Informations and abstract
Keywords: Biennale; festival; policy; culture; public sphere.
The article proposes a cultural sociology of the Venice Biennale as a case study providing insights into what is often termed 'global culture', but is rarely empirically studied in clearly defined contexts. In Venice, the original format of national pavilions competing for a prize has characterised it since its inception in 1895, and is maintained but also increasingly challenged by the Biennale's own expansion and diversification. The politics of display in international cultural diplomacy has become just one of the possible narratives of an increasingly transnational, global public sphere. By looking in-depth at the Biennale and its evolution it is possible to probe into the rise and fall of these competing narratives that provide a content for current, globalised trends in cultural production and participation.
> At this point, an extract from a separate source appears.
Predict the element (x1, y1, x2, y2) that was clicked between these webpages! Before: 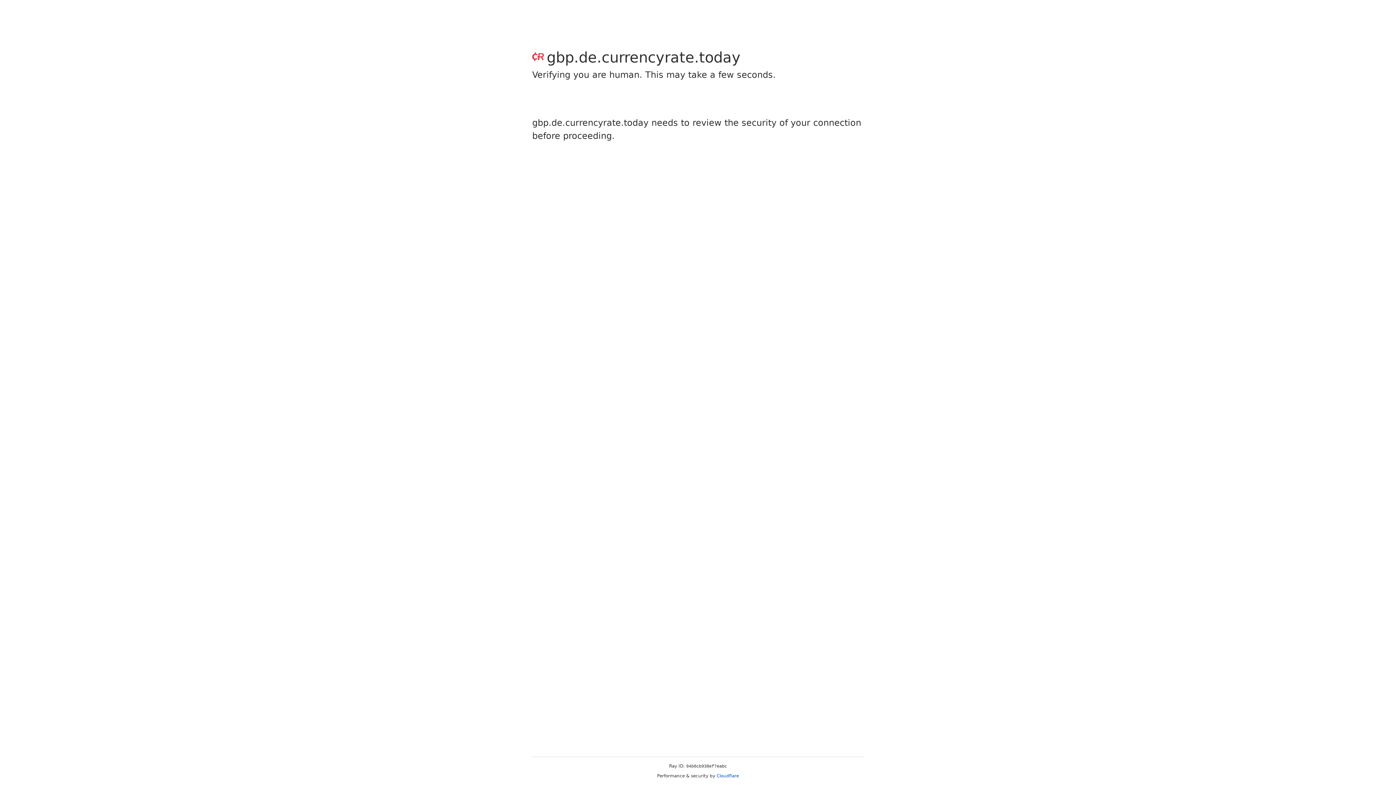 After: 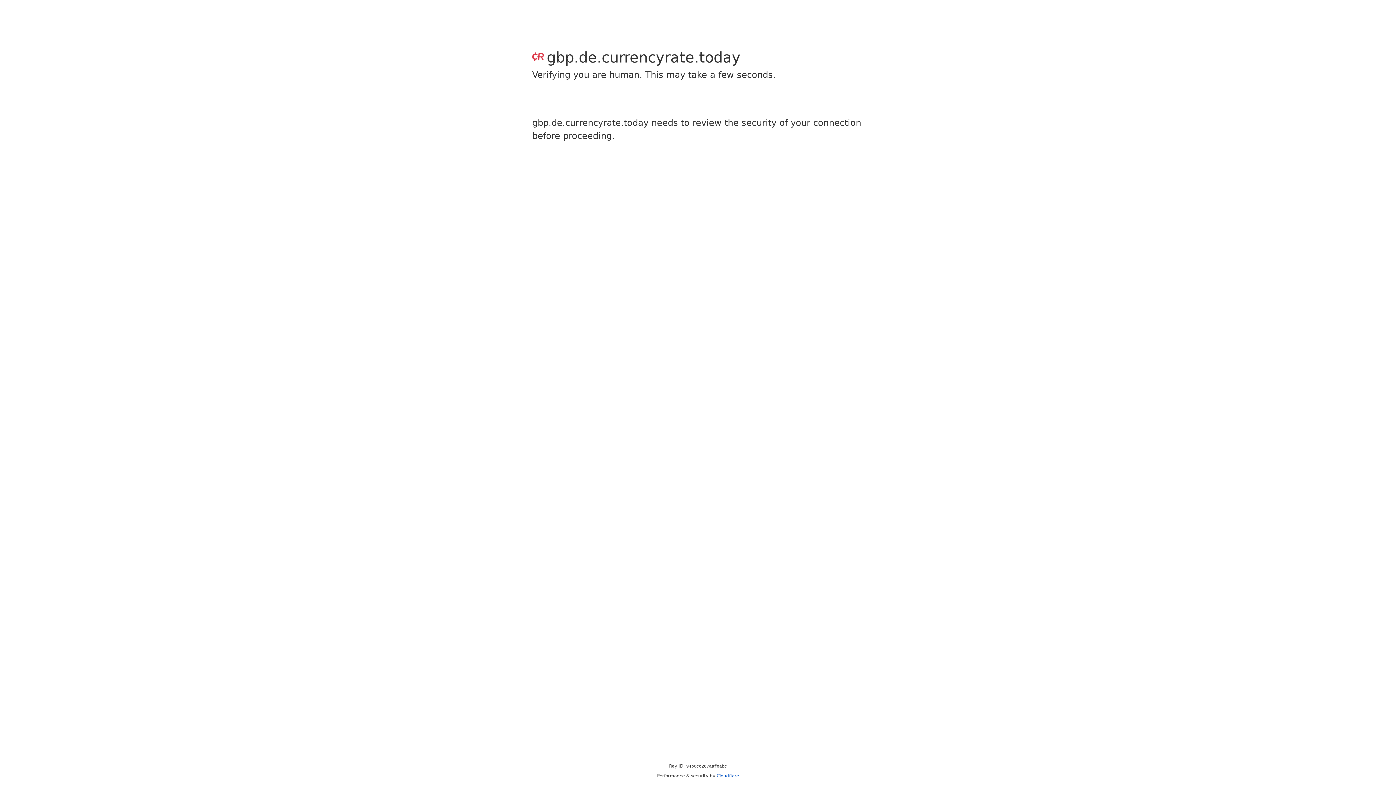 Action: label: Cloudflare bbox: (716, 773, 739, 778)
This article will first trace the genealogy of the Venice Biennale from 19th century world fairs as providing an important interpretative key to the Biennale, as well as to the so-called more recent biennalization of contemporary art well beyond - but originally out of - the Venice Biennale and the World expo concept. On that basis, the article then considers the Biennale's relevance for contemporary cultural policy and politics: from the analysis of direct cultural policy aspects such as urban regeneration aspirations and the relationship with place and publics, to how wider issues of cultural politics are raised and reframed within the evolving Biennale format. The article draws on ongoing research on festivals and public culture in Europe; it reports on the case study of the Venice Biennale, based on historical and documentary sources, fieldwork observation and interviews with key informants.